Elimination of a criminal network: Poland and the US strike against SIM-Swap fraudsters
The Central Cybercrime Bureau of Poland (CBZC), with support from the FBI and the U.S. Homeland Security Investigations (HSI), conducted a large-scale operation resulting in the detention of four members of an organized criminal group. The suspects are accused of stealing cryptocurrencies using the SIM-Swap method. They face up to 25 years in prison on charges of forming a criminal organization, unauthorized access to computer systems, and money laundering.
How the criminal scheme worked
The group operated using a well-established yet effective scheme. They gained initial access to the infrastructure of telecommunications companies not through technical hacking, but via social engineering methods—psychological manipulation to obtain employees' confidential data. Specialized malware provided access to work correspondence, allowing the criminals to take control of accounts.

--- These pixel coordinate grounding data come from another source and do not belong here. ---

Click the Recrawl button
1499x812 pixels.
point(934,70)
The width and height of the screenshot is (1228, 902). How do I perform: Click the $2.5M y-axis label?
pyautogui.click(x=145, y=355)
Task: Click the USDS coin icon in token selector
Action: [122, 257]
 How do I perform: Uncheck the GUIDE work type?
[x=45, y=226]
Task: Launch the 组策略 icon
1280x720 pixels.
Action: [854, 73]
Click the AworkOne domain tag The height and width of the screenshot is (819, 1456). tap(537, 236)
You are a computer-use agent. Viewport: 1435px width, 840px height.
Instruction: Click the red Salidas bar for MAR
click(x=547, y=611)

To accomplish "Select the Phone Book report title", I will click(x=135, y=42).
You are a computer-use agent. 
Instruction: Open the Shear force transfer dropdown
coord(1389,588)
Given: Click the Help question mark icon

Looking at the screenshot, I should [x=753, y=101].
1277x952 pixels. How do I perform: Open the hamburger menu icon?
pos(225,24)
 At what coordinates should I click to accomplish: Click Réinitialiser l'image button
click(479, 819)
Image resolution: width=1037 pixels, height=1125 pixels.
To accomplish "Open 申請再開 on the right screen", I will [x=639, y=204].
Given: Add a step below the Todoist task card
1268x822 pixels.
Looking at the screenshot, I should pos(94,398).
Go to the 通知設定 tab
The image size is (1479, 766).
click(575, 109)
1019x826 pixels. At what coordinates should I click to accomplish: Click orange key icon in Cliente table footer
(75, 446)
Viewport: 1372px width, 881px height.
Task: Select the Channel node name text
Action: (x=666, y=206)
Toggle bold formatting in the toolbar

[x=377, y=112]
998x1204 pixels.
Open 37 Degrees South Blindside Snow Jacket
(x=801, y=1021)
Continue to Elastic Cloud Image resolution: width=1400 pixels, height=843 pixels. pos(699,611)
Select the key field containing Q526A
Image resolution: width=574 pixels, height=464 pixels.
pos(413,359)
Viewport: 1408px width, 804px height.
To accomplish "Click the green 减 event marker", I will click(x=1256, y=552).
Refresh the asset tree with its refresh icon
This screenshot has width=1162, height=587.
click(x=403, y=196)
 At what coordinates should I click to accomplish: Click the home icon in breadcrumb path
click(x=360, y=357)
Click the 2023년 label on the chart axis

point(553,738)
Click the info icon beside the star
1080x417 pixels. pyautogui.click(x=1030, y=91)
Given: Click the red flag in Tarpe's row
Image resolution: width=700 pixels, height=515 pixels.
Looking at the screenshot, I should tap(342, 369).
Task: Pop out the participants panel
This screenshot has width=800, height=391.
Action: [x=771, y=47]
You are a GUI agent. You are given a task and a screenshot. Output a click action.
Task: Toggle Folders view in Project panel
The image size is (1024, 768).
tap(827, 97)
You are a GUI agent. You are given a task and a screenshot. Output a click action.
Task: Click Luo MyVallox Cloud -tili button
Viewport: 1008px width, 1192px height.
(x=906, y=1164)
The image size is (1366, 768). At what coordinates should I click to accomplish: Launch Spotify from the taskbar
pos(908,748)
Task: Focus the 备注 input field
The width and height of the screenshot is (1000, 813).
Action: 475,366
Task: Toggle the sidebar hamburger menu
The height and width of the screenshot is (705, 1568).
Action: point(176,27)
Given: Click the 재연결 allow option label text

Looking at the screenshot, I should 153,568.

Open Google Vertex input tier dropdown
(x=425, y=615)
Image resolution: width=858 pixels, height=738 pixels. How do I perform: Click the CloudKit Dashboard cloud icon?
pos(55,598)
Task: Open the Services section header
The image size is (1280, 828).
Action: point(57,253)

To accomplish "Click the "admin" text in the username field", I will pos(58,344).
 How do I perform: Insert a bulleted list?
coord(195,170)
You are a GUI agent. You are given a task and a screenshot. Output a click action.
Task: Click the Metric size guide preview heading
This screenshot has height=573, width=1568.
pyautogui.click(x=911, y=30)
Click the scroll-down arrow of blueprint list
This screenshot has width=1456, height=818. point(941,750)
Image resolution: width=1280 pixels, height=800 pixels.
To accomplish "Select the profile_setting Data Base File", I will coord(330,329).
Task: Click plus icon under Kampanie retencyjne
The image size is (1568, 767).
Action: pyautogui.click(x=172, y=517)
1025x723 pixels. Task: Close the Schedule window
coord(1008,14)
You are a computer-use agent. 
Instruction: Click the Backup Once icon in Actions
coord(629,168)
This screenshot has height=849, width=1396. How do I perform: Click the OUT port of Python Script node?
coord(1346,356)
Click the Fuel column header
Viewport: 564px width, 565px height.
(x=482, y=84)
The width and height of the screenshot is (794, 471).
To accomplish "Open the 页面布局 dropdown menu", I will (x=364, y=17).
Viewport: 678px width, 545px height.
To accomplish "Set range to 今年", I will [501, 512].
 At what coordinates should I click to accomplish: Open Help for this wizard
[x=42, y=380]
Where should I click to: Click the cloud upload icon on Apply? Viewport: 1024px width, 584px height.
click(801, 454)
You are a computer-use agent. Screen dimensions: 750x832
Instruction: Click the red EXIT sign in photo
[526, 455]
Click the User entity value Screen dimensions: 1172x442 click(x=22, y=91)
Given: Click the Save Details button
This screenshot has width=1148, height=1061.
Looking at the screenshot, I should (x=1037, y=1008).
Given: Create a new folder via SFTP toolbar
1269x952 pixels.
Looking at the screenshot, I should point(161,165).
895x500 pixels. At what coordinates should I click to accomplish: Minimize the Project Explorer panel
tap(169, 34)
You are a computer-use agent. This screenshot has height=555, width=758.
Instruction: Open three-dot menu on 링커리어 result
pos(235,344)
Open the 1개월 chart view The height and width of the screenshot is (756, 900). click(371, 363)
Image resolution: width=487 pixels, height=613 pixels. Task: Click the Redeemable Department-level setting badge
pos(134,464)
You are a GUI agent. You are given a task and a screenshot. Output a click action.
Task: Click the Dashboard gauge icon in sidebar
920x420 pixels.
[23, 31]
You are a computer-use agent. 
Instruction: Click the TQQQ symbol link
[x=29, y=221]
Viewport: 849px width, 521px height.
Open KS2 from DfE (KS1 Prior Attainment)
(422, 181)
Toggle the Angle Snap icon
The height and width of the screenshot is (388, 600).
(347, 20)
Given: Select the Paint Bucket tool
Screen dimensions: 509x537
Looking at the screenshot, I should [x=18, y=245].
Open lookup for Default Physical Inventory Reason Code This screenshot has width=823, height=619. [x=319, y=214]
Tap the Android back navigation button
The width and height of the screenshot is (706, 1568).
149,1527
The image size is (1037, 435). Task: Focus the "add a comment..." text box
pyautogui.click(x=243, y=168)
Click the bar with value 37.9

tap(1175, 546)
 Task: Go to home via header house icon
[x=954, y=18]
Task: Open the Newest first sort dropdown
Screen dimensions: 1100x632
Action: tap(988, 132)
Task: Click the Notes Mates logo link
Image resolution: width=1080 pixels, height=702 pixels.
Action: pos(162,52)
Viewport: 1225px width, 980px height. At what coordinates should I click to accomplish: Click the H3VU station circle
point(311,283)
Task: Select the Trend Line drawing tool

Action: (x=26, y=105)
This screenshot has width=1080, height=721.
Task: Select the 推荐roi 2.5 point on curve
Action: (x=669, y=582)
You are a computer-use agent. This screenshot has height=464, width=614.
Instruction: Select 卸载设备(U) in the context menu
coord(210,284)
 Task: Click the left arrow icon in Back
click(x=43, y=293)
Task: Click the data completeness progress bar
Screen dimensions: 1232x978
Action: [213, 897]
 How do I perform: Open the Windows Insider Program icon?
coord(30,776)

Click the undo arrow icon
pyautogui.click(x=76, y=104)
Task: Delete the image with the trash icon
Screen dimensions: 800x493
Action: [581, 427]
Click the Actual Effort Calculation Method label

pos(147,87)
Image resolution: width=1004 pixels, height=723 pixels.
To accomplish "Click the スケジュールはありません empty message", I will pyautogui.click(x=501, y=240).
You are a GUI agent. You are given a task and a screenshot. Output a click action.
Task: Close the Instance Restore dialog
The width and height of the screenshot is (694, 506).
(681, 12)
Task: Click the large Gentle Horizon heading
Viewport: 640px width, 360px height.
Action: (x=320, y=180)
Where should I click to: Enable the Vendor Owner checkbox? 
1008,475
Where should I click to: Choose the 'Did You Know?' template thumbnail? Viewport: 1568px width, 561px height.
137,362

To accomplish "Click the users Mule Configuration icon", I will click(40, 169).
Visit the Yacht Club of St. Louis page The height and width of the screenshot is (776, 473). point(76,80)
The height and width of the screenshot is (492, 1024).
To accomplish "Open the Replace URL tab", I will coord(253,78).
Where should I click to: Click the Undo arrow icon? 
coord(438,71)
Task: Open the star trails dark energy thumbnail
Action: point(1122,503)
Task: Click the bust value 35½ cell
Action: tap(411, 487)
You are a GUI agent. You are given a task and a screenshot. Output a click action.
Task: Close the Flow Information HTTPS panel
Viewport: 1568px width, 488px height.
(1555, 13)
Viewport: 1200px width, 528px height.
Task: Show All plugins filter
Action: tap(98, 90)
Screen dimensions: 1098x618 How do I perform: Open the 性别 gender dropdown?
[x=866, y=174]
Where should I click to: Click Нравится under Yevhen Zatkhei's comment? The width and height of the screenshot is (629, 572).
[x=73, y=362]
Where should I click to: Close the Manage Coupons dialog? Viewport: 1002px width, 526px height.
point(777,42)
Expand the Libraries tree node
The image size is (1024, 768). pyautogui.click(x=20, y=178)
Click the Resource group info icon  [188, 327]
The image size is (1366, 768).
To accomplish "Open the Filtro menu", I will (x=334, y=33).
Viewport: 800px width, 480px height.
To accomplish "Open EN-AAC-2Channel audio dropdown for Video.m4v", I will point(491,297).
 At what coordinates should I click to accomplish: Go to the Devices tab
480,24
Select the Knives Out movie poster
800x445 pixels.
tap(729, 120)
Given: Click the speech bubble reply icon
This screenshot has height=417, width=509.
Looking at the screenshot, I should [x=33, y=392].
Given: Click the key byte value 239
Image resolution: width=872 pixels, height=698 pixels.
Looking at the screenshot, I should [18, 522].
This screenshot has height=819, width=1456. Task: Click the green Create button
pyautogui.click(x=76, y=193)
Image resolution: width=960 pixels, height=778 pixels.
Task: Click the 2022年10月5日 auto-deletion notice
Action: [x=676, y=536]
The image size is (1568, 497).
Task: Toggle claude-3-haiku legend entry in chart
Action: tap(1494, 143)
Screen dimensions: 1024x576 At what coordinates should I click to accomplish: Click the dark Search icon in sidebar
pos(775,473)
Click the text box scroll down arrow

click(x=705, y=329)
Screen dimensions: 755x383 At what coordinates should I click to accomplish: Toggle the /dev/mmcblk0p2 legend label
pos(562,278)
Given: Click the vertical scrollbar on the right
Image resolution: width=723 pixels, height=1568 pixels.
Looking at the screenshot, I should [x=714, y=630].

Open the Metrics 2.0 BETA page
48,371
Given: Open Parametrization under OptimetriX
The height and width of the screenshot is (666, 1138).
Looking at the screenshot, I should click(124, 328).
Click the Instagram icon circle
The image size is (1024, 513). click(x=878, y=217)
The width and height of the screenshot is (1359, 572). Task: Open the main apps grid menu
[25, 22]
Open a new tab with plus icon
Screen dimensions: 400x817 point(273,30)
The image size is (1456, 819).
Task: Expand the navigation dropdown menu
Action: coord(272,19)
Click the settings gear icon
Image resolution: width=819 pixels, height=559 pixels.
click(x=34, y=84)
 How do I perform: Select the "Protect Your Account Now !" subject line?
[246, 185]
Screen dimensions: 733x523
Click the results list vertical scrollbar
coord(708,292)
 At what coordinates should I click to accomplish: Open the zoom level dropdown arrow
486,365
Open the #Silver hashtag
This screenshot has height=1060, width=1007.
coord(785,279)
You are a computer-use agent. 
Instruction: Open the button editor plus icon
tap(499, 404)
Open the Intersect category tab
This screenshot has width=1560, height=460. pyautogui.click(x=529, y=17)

Then came the climax—the SIM-Swap attack. The criminals cloned or intercepted victims' phone numbers, gaining full control over SMS and email. This enabled them to reset passwords, bypass two-factor authentication, and seamlessly take over accounts on cryptocurrency exchanges. After that, digital assets were transferred to wallets under their control.
According to FBI estimates, losses from such attacks in the U.S. alone exceeded $68 million in 2021. This is just the tip of the iceberg, and the current case vividly demonstrates how vulnerable the security system relying on SMS verification remains.
Money laundering and international investigation
After withdrawing the funds, the criminals initiated a complex money laundering chain. The stolen assets were distributed across an extensive financial network, including personal bank accounts in Poland and abroad, payment services, and multi-currency crypto wallets. The scale of the laundering is estimated at tens of millions of zlotys (several million dollars), comparable to other major European crypto money laundering networks dismantled over the past year.
The investigation is being overseen by the Regional Prosecutor's Office in Krakow. The involvement of the FBI and HSI indicates that the victims or infrastructure are located outside Poland. This is a clear example that international crimes in the crypto industry require coordinated actions by law enforcement agencies from different countries.
The CBZC has not yet disclosed the names of the detainees, citing the ongoing investigation. An unconfirmed version has emerged on social media linking one of the accused to the well-known pseudonym Merry, but the police have not commented on this information.
Expert opinion: This case is yet another reminder that even the most basic social engineering methods remain deadly dangerous for the industry. Relying on SMS as a security factor is an anachronism. To protect assets, hardware keys and authenticator apps must be used. Without this, users and exchanges remain easy targets for organized groups that are operating increasingly professionally and on an international level.